Allowing the three of them to have a relationship could be a source of joy, support and broadened horizons for all of them and the only person who will ultimately miss out on all of this will be your DD's father. A child brought up in a fatherless but strong, supportive family network will be fine despite the absence of that father. The fact that your DD has a relationship with her eldest sister who also doesn't see her father will also actually help her to see that the problem lies with her father rather than with her. I certainly wouldn't ban the conversation of 'daddy' but let them work it out for themselves.
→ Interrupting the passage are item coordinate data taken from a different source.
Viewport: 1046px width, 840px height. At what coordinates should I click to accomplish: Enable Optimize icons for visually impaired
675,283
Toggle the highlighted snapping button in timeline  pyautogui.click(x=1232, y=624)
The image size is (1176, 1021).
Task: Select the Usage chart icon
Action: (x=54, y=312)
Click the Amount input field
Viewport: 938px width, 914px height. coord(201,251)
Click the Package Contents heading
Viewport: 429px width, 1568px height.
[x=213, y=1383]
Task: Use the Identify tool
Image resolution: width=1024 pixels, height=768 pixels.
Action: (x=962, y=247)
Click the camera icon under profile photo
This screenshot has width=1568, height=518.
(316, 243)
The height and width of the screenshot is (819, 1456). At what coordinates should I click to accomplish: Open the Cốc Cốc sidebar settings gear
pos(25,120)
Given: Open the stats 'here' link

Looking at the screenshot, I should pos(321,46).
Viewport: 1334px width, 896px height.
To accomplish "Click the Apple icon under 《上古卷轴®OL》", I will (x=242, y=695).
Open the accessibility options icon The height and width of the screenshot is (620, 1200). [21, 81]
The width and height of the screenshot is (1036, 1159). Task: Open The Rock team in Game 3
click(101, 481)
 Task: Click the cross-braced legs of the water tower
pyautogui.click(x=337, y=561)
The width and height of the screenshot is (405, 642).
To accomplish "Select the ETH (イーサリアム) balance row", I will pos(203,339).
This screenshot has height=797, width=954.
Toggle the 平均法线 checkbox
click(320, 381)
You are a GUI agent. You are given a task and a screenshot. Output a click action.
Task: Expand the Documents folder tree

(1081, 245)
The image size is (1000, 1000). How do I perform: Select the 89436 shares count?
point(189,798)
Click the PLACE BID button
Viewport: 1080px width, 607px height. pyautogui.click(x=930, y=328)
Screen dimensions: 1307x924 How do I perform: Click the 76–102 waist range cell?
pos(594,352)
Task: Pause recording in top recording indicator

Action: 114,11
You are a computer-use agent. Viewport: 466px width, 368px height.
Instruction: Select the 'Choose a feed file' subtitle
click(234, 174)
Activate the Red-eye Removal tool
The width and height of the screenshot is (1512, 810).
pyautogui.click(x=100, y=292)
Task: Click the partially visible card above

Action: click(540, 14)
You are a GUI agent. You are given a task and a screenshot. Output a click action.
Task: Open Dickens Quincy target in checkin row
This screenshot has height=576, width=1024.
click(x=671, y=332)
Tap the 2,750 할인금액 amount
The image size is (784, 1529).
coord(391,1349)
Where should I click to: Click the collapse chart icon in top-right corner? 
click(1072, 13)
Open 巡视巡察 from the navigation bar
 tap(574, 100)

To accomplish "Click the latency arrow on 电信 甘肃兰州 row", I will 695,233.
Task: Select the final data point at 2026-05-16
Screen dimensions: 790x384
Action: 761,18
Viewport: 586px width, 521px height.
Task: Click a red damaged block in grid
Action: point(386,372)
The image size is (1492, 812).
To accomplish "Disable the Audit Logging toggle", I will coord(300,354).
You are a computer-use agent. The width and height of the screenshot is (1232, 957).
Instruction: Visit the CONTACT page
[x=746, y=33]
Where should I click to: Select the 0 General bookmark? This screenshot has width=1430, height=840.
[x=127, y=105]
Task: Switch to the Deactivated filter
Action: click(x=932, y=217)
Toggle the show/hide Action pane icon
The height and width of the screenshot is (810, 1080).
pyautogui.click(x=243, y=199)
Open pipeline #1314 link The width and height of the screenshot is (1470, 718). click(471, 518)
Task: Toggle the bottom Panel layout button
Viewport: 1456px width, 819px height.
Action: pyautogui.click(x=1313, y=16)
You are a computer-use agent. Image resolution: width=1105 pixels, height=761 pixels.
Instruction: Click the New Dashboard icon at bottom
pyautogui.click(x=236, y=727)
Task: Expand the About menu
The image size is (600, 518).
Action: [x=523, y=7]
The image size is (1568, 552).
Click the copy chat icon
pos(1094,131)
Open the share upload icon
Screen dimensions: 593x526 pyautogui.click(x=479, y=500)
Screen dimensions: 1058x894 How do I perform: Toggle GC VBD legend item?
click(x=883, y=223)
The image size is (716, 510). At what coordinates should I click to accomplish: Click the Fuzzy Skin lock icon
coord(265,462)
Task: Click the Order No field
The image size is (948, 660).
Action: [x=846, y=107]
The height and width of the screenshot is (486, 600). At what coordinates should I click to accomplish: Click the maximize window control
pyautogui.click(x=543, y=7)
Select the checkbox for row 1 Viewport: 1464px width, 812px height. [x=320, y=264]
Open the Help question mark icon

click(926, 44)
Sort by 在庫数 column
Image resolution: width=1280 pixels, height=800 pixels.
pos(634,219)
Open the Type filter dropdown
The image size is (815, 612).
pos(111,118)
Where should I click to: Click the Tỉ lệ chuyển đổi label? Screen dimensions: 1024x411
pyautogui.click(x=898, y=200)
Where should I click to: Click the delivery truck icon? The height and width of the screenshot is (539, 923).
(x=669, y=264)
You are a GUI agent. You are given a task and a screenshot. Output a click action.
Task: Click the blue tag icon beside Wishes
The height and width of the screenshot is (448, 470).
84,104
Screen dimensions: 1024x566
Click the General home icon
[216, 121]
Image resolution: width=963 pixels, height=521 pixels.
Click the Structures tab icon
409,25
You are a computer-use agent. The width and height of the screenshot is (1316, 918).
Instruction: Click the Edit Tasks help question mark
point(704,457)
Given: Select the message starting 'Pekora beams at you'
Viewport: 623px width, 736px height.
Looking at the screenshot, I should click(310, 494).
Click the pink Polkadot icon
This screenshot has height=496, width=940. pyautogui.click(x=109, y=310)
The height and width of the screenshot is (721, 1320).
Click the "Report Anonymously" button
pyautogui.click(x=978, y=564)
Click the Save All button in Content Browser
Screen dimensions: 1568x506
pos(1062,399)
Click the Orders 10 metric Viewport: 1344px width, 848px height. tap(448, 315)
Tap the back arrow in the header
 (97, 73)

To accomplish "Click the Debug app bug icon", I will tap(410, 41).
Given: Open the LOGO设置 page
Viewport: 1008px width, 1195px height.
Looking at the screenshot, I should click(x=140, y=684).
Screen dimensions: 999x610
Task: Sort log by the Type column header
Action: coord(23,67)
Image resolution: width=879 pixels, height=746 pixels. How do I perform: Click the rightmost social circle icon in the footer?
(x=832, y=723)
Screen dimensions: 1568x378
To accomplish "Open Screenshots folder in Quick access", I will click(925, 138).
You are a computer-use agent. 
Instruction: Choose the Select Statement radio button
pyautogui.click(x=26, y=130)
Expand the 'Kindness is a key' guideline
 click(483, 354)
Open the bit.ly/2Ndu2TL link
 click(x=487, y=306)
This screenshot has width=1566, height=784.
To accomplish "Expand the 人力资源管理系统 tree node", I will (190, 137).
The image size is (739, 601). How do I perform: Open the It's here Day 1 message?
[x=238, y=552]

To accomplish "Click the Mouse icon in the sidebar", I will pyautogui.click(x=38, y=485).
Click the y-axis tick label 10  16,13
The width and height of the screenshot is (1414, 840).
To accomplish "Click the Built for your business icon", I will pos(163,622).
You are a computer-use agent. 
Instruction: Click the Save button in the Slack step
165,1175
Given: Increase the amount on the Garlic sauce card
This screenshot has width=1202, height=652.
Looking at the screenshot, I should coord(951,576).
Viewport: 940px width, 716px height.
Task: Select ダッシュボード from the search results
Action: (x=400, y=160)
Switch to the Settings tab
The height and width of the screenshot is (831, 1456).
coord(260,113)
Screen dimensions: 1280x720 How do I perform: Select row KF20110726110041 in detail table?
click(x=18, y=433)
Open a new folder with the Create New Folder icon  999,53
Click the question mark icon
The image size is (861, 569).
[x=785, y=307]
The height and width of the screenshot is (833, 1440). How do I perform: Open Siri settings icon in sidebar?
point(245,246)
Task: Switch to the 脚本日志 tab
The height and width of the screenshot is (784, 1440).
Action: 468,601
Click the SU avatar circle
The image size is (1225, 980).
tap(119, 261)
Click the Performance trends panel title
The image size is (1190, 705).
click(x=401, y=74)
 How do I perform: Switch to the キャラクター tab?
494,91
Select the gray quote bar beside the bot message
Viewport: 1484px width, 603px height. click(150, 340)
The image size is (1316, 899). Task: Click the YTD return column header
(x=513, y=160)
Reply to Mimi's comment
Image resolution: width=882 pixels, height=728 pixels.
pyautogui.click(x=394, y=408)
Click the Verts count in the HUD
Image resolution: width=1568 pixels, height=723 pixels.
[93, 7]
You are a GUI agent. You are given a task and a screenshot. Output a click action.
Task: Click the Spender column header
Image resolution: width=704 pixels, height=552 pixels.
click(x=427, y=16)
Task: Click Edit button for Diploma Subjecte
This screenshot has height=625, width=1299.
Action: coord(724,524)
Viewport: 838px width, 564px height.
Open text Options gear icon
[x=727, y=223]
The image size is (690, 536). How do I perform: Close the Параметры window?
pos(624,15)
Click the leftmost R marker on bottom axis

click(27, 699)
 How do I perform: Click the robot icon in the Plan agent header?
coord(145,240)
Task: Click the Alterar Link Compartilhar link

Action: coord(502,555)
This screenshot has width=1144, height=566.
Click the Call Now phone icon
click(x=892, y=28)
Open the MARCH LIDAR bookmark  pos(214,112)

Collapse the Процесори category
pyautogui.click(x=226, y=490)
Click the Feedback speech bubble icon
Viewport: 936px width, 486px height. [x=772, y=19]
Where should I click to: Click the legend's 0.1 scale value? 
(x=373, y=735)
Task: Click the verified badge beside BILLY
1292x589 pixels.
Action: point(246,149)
If you refuse to allow the relationships, however, you may well find your DD redirects the hurt and disappointment against her father right back at you, blaming you for the separation of her siblings (and possibly by extension with her father) simply because you're a more tangible target.

It's hard and messy and you're being understandably protective, but I really wouldn't stand in the way of this.

kirsty75005 · 02/07/2012 14:26

I think you really should let her see her sister. Remember, the sister is likely to still be around in 40 years time, when you and the father might not be.

littletreesmum · 02/07/2012 16:02

This reply has been deleted

Message deleted by MNHQ. Here's a link to our Talk Guidelines.

HairyGrotter · 02/07/2012 16:47

YABU keeping her sister away. I would actively encourage their relationship, kids are pretty tough, you have to be honest, but so they understand. She needs to feel loved, and 1 parent is better than 1 and half.

HeadfirstForHalos · 02/07/2012 17:00

You should let her see her sister. She's already missing a dad (not your fault), don't let her miss out on her sister.

Maybe it will shame him into doing the right thing too.

Clairella09 · 02/07/2012 18:25

Thank you all so much I have taken action and have arranged to meet with DD ex wife first to talk.